Ferrari's Eddie Irvine, determined to win his first Formula-One championship at the weekend, is looking to former South African president Nelson Mandela for inspiration.
He has been reading Mandela's autobiography, Long Walk to Freedom, to stay focused between heavy promotional work for the Italian team while number-one Ferrari driver Michael Schumacher was on holiday elsewhere.
"I think if you look at Nelson Mandela it makes the Formula One championship seem pretty insignificant," the 33-year-old Ulsterman said in Toyko yesterday ahead of the season-ending Japanese Grand Prix.
"I am at page 645 and he is still in prison," he laughed. "I will finish it today." The speed doesn't matter in this exercise. "I don't want to read it so fast because it is nice to read three chapters very carefully and put it down."
Irvine said he didn't feel pressure as he leads McLaren's Mika Hakkinen by four points after Ferrari won an appeal last Friday against its disqualification from the Malaysian Grand Prix on October 17th.
"I have many things to think about, not just driving around in circles in a Formula One car," he said, adding that he reads books and calls his friends to stay focused.
But he said it was still impossible to relax due to the demands of public relations work for his team and sponsors.
After a weekend of partying, Irvine spent the past two days appearing before fans and journalists at meetings organised by sponsors.
"I've doubled the workload . . . because Michael doesn't do PR work so much," he said.
McLaren boss Ron Dennis has excused Hakkinen from promotional activities so that he can concentrate on Sunday's title decider.
Irvine, who has built up his lead while double-champion Schumacher nursed an injury for three months until the Malaysian event, said he hadn't talked to his team-mate since the race.
He said it would be fantastic if Schumacher, now out of title contention, does the same thing as he did in Malaysia. Schumacher helped Irvine win the race while blocking Hakkinen's path.
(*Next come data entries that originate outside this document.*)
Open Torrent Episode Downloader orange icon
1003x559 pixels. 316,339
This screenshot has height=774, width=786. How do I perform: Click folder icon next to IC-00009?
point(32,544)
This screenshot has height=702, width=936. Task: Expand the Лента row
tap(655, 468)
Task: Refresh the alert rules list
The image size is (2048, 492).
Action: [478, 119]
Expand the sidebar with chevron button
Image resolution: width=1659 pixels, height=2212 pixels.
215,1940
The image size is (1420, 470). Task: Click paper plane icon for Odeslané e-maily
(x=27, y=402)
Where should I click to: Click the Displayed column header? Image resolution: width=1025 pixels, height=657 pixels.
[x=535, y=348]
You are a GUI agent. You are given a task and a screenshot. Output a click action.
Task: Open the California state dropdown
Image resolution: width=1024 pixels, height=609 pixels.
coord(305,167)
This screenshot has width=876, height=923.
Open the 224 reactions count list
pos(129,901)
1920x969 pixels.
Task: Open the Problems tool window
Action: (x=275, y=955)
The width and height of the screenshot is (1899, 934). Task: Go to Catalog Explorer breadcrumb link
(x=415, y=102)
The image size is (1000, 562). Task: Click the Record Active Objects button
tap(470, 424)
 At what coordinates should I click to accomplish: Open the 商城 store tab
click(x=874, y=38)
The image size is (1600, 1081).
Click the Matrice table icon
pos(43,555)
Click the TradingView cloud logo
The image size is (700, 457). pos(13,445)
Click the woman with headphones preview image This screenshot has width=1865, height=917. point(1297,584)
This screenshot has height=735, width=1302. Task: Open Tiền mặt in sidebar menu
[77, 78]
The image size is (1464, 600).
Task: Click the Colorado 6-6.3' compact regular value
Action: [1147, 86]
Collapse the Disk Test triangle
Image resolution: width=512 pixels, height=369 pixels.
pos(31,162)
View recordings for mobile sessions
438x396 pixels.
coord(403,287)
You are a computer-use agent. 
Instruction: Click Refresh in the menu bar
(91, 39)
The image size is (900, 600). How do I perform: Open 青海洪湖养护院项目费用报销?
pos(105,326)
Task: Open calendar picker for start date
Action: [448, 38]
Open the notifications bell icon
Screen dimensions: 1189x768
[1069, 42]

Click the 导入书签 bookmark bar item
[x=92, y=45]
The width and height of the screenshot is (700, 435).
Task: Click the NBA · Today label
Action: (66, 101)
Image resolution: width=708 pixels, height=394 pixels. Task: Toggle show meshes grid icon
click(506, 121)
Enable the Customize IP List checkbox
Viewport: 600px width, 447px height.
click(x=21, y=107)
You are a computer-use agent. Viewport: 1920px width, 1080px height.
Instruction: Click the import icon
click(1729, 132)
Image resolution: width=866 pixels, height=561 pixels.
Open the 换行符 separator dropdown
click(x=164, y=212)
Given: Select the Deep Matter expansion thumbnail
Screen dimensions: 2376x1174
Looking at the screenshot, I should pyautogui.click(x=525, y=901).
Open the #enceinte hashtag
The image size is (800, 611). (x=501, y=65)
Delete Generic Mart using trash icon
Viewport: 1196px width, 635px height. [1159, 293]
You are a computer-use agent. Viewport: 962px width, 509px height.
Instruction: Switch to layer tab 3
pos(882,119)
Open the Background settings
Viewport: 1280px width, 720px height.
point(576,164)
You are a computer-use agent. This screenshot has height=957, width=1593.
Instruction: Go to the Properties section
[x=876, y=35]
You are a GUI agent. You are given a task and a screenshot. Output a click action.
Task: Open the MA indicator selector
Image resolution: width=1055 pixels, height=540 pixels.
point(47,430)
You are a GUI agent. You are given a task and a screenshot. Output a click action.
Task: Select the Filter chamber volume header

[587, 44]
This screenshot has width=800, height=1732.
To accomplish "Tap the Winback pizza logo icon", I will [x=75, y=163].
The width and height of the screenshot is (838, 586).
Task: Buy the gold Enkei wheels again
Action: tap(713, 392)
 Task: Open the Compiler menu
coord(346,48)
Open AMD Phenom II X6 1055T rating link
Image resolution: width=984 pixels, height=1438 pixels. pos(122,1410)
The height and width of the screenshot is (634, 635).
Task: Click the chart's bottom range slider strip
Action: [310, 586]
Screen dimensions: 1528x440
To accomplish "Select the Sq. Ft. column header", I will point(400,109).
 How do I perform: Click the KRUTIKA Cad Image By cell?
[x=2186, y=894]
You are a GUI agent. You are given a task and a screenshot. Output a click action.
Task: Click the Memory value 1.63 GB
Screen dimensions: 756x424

He was aware that if Hakkinen, the defending Formula One champion, finished no better than second, he had only to finish in the top four to win the world driver's title.
"All I aim to do is win the championship," he said. "It is fantastic to win the race as well. But there is too much at stake in the championship to worry about winning the race."
Irvine has steadily improved his performance at Suzuka since his sixth-place finish in his F1 debut in 1993. He was second behind Hakkinen last year.
But he said it would be alright to finish second or third this year as long as he secures the world title at Suzuka, the place he regularly raced from 1991-1993 in the Japanese F-3000 tour before his F1 debut there.
"It's fantastic. The circle is complete," said Irvine, who will move to the new Jaguar team next year after four years with Ferrari.